YARGITAY KARARI BOZDU
Samet Koyun, 22 Haziran 2021’de 7. Ağır Ceza Mahkemesi’ndeki duruşmada 16 yıl 3 ay hapis cezasına çarptırılmıştı. Kararın ardından Yargıtay, sanığın direksiyon hakimiyetini kaybederek şerit ihlali yaptığını, kaza saatlerinde telefonla internette bağlantı kurduğunun Bilgi Teknolojileri ve İletişim Kurumu raporunda tespit edildiğine yer verdi. Kaza tespit tutanağında da sanığın aracının, karşı taraftaki aracı görüp frene bastığına dair herhangi bir tespit bulunmadığı, belirtilen bu deliller değerlendirildiğinde, sanığın aracını kullandığı esnada telefonuna baktığı, bu sırada farkında olmayarak karşı şeride geçtiği ve kazanın meydana gelmesine sebep olduğu sonucuna varıldığı belirtildi.
Yargıtay 12. Ceza Dairesi, kaza anında sanığın telefonunun kendiliğinden internet sitesi veya uygulamalara girip girmediği gibi hususların tekrar değerlendirilmesini ve yeniden hüküm verilmesini isteyerek, kararı bozmuştu.
KOYUN, BERAATİNİ İSTEDİ
Davanın duruşması yeniden görülmeye başlandı. Kocaeli 7. Ağır Ceza Mahkemesi’nde görülen duruşmaya, taraf avukatları ve tutuklu sanık Samet Koyun katıldı. Gelen raporda sanığın kaza saatlerinde internette dolaştığı tespit edildi. Savunma yapan Samet Koyun, "Olay öncesinde ve sonrasında telefon kullanmadım ve internete girmedim. Bunu kabul etmiyorum. 2 yıl 6 aydır tutukluyum, beraatimi istiyorum" dedi.
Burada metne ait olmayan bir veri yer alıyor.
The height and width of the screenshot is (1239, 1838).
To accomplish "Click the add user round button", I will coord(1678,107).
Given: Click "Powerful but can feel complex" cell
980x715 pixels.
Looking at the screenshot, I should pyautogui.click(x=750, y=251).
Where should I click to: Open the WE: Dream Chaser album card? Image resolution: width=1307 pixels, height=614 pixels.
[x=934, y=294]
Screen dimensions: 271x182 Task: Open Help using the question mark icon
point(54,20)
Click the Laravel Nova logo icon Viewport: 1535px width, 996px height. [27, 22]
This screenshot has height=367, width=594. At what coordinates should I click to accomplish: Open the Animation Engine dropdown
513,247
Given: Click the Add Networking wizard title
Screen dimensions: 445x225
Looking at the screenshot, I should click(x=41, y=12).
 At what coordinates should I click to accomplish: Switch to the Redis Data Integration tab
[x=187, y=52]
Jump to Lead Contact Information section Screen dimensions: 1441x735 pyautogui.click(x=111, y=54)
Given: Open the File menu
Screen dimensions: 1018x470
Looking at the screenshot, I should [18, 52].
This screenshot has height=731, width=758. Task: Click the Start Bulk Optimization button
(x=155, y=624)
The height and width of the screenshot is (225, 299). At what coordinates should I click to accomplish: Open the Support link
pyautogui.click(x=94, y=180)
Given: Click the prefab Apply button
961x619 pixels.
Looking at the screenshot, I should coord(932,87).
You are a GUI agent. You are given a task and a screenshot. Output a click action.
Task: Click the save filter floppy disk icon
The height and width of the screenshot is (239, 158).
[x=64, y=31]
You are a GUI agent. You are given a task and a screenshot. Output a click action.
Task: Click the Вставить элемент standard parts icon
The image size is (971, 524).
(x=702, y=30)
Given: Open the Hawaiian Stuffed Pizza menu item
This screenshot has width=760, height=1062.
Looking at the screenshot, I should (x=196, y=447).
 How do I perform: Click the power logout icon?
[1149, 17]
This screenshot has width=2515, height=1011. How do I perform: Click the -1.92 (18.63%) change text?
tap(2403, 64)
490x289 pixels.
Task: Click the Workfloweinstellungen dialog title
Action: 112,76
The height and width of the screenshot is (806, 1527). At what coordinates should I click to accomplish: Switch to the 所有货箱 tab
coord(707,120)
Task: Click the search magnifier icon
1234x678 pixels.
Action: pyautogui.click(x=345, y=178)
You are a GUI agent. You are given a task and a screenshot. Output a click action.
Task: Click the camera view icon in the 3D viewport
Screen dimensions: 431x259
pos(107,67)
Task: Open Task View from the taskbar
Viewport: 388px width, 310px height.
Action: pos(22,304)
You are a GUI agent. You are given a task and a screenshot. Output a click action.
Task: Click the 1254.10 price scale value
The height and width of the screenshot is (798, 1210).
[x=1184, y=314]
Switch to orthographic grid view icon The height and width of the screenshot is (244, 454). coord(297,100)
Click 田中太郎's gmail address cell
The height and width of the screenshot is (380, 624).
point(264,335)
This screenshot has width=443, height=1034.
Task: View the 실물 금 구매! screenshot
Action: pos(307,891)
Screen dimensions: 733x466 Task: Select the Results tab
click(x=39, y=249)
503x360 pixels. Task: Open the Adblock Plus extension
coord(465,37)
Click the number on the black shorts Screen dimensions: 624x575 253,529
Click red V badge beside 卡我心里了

Cumhuriyet savcısı Aydın Can, mahkemeye sunduğu mütalaasında, sanığın araç kullanırken internete girdiğinin tespit edildiğini belirterek, "bilinçli taksirle ölüme ve yaralanmaya sebep olma" suçundan cezalandırılmasını istedi.
16 YIL HAPİS CEZASINA ÇARPTIRILDI
Mütalaaya karşı savunma yapan sanık avukatı, "Olay zamanının tam olarak tespit edilmesi mümkün değildir. Olay anı tam tespit edilemediği gibi olay anında müvekkilimin internete bağlandığının da tespiti mümkün değildir. Ayrıca telefonun kendiliğinden interneti kullanıp kullanmadığı tespiti de mümkün değildir. Bu sebeple müvekkilimin olay anında telefon kullandığı ve internete bağlandığı hususu şüphede kalmaktadır" diye konuştu. Sanık, "taksirle ölüme ve yaralanmaya neden olma" suçunu bilinçli taksirle işlediği kanaatiyle 16 yıl 3 ay hapis cezasına çarptırıldı.